Friday, January 8, 2016

Leetcode: Binary Tree Vertical Order Traversal

Given a binary tree, return the vertical order traversal of its nodes' values. (ie, from top to bottom, column by column).
If two nodes are in the same row and column, the order should be from left to right.
Examples:
Given binary tree [3,9,20,null,null,15,7],
    3
   / \
  9  20
    /  \
   15   7
return its vertical order traversal as:
[
  [9],
  [3,15],
  [20],
  [7]
]
Given binary tree [3,9,20,4,5,2,7],
    _3_
   /   \
  9    20
 / \   / \
4   5 2   7
return its vertical order traversal as:
[
  [4],
  [9],
  [3,5,2],
  [20],
  [7]
]



Understand the problem:

The problem can be solved like this:
1. First find out the vertical order of the leftmost node and rightmost node. 
2. Create a bucket with the size of righrmost order - leftmost order + 1. Each bucket should contain at least one node if the tree is a full tree. 
3. Then do a level-order traversal of the binary tree to determine the vertical order of each node, assign each node to the corresponding bucket. Since the tree traversal is from left to right, top to bottom, we can guarantee the requirement of the problem. 

Code (Java):
/**
 * Definition for a binary tree node.

### Written exercise 1
Reproduce the passage in the Leetcode post starting with "Friday, January 8, 2016" and going on through "from left to right.".
### Written exercise 2
In the Leetcode post, list each inner list of the vertical order traversal given for the binary tree [3,9,20,4,5,2,7].

### Items
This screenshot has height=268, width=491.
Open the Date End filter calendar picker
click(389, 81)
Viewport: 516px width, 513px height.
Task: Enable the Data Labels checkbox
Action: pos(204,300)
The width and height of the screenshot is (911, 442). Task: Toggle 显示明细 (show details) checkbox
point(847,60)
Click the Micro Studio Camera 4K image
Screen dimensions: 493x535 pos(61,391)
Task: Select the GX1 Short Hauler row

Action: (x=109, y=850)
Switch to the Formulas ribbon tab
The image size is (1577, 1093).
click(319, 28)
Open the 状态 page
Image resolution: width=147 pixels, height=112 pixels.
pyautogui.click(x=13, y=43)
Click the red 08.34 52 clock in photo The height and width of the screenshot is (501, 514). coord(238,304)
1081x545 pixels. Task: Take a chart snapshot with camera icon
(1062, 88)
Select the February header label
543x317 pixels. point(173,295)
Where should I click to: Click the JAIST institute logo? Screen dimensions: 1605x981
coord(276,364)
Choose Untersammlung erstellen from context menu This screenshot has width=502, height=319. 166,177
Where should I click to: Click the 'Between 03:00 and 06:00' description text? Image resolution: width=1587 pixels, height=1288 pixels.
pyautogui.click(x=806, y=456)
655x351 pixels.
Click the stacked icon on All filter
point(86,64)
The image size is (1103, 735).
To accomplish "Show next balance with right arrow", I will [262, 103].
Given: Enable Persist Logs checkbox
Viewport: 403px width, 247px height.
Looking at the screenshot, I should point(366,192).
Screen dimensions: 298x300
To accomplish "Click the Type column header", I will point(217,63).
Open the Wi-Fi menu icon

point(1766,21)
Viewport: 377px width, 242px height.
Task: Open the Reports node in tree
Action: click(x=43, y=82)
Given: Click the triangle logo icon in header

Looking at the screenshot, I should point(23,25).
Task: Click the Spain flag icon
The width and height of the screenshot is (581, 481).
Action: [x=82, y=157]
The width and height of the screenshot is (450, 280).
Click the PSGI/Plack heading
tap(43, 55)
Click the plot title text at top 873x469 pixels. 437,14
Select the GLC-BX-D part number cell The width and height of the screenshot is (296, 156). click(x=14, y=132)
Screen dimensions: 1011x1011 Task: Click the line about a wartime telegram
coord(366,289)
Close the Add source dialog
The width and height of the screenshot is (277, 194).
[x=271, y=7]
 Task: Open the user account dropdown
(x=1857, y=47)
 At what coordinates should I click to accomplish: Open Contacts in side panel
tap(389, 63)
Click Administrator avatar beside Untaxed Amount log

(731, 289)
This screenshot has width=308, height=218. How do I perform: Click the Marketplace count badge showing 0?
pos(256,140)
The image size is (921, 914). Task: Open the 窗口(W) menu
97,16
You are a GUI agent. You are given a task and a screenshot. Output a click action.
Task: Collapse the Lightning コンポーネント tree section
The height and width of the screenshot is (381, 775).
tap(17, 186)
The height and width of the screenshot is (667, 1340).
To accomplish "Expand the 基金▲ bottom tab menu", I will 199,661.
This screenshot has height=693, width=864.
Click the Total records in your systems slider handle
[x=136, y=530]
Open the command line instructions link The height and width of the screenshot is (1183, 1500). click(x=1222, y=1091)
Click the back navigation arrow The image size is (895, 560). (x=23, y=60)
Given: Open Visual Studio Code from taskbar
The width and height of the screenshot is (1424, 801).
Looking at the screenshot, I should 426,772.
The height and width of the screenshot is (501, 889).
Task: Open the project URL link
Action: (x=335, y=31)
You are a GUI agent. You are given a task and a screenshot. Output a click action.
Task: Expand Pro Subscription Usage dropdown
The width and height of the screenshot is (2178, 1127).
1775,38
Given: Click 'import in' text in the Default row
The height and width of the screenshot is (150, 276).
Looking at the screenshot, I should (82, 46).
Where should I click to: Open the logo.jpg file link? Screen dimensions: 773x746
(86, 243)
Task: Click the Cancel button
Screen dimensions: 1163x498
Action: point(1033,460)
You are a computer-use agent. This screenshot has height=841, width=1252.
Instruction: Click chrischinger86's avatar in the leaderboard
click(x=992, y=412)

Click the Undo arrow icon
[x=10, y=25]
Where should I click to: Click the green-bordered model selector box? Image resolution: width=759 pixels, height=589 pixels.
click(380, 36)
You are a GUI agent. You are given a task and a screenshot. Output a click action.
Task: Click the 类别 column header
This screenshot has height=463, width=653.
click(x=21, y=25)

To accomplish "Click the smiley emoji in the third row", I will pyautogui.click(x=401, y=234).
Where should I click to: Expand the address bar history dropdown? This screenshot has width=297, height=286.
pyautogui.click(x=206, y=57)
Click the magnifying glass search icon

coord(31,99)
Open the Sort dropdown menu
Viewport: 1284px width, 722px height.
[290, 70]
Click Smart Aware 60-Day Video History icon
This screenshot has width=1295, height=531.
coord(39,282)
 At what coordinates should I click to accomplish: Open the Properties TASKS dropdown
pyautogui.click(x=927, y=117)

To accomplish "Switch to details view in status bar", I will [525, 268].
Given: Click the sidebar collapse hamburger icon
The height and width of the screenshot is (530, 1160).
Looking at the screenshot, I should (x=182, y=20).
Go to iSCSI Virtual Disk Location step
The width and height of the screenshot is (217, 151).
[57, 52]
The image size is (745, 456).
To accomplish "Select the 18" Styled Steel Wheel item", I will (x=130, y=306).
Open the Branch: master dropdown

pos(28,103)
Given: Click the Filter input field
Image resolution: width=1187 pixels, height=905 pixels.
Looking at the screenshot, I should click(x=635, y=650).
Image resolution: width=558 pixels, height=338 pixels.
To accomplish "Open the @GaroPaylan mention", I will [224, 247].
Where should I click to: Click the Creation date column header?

### Final answer 1
Friday, January 8, 2016

Leetcode: Binary Tree Vertical Order Traversal

Given a binary tree, return the vertical order traversal of its nodes' values. (ie, from top to bottom, column by column).
If two nodes are in the same row and column, the order should be from left to right.

### Final answer 2
[4], [9], [3,5,2], [20], [7]